Dataset records:
========================================

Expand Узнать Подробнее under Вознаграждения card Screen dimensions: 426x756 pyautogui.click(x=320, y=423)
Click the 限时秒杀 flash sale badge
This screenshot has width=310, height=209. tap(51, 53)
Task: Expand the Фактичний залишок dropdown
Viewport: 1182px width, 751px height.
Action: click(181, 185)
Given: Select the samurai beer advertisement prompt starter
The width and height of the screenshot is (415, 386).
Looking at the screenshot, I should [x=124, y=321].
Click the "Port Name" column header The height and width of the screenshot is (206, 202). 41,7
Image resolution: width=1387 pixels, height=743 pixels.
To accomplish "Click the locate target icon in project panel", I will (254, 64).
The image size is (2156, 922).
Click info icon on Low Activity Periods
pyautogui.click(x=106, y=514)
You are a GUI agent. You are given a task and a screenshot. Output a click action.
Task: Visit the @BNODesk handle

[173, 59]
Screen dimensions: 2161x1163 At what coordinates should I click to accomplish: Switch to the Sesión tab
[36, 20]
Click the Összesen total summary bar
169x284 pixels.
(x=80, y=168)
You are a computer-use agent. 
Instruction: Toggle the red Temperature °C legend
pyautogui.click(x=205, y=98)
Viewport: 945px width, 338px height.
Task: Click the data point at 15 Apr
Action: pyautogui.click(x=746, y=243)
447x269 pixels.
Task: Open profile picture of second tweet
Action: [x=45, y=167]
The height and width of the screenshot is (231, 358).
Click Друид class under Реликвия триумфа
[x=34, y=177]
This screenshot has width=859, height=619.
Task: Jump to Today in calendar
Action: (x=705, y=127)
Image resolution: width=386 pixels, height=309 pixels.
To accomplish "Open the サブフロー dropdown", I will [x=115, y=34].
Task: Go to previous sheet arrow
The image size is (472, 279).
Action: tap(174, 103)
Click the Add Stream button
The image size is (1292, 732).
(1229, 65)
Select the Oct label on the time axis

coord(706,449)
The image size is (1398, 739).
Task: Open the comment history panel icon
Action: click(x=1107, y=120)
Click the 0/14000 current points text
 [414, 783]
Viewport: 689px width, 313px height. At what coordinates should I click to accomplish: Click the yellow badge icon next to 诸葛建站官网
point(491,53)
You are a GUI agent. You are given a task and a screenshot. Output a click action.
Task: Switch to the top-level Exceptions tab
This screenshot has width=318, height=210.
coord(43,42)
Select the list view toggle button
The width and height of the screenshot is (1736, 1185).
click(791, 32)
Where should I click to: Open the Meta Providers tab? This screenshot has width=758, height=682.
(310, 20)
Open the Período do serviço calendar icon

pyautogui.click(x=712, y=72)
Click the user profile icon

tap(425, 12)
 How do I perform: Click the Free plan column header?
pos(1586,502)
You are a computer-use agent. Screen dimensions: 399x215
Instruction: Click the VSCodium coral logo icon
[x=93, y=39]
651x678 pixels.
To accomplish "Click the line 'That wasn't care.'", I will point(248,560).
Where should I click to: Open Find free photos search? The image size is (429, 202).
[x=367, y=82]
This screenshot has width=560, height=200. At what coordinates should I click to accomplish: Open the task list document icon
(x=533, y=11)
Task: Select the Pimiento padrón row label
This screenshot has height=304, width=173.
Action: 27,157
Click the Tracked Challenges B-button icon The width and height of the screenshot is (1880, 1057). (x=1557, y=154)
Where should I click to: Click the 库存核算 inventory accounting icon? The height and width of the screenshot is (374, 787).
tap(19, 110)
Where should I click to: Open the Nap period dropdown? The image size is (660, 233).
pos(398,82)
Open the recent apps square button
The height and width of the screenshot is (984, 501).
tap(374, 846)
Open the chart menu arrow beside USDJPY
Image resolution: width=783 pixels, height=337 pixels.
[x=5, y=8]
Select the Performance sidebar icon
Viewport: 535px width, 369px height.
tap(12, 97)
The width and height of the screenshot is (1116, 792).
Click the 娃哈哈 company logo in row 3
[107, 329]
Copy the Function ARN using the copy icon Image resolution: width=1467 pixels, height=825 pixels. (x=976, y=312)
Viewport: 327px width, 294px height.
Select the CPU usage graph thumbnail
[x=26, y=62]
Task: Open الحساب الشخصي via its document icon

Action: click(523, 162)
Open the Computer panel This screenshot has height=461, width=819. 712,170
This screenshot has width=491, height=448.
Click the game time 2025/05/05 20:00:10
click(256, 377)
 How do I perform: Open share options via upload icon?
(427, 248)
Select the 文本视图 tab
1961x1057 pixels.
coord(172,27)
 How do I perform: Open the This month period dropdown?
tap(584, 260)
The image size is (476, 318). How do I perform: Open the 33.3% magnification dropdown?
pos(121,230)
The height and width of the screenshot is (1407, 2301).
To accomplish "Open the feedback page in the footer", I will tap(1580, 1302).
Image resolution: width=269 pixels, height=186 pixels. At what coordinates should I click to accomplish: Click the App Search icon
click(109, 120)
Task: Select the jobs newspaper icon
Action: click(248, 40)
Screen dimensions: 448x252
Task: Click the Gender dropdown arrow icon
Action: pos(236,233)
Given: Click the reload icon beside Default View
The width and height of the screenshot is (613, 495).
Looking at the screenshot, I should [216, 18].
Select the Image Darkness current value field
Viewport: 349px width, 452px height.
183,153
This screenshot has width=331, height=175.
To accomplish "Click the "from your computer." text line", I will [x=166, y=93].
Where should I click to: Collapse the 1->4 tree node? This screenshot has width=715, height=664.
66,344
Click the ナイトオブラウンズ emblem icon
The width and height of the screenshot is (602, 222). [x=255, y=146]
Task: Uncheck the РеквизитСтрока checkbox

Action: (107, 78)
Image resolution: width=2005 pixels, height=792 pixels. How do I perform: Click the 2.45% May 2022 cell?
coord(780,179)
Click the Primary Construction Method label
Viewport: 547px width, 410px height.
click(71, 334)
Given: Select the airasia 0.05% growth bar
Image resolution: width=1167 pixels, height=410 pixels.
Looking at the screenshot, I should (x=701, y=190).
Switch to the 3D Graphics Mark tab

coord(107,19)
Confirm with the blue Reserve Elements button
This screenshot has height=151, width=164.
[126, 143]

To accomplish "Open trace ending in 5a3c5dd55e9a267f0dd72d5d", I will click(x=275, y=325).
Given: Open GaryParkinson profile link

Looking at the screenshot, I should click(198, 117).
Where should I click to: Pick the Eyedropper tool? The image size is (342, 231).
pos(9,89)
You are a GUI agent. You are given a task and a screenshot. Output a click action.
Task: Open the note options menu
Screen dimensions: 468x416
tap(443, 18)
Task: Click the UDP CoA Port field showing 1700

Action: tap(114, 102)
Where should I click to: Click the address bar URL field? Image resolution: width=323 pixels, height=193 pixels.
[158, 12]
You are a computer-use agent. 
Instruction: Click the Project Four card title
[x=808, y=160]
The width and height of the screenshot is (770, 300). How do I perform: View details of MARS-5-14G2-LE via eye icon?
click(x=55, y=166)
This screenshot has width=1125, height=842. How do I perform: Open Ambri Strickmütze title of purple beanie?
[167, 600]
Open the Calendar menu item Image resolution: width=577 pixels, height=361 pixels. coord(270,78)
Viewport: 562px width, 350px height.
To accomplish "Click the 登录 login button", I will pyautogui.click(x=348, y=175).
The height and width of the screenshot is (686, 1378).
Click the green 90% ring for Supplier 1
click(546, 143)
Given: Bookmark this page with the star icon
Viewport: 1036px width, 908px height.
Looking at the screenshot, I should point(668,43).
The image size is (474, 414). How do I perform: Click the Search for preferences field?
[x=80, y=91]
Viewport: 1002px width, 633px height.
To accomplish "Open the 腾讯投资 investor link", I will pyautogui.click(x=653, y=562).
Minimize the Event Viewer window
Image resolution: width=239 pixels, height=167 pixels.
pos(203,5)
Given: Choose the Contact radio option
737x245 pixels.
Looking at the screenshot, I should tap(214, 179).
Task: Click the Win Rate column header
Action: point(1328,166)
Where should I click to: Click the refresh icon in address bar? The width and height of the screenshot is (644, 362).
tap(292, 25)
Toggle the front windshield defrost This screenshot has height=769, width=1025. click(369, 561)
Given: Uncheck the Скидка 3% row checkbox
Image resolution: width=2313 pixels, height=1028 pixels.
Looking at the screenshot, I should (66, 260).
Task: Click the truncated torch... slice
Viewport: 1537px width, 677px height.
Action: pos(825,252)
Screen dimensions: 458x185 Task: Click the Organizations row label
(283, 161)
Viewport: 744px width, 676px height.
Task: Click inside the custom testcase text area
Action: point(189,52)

========================================

## To do
Write out the data exactly as it appears, covering the stretch from the line containing "Open the chart menu arrow beside USDJPY" through the line containing "pos(121,230)".

## Complete output
Open the chart menu arrow beside USDJPY
Image resolution: width=783 pixels, height=337 pixels.
[x=5, y=8]
Select the Performance sidebar icon
Viewport: 535px width, 369px height.
tap(12, 97)
The width and height of the screenshot is (1116, 792).
Click the 娃哈哈 company logo in row 3
[107, 329]
Copy the Function ARN using the copy icon Image resolution: width=1467 pixels, height=825 pixels. (x=976, y=312)
Viewport: 327px width, 294px height.
Select the CPU usage graph thumbnail
[x=26, y=62]
Task: Open الحساب الشخصي via its document icon

Action: click(523, 162)
Open the Computer panel This screenshot has height=461, width=819. 712,170
This screenshot has width=491, height=448.
Click the game time 2025/05/05 20:00:10
click(256, 377)
 How do I perform: Open share options via upload icon?
(427, 248)
Select the 文本视图 tab
1961x1057 pixels.
coord(172,27)
 How do I perform: Open the This month period dropdown?
tap(584, 260)
The image size is (476, 318). How do I perform: Open the 33.3% magnification dropdown?
pos(121,230)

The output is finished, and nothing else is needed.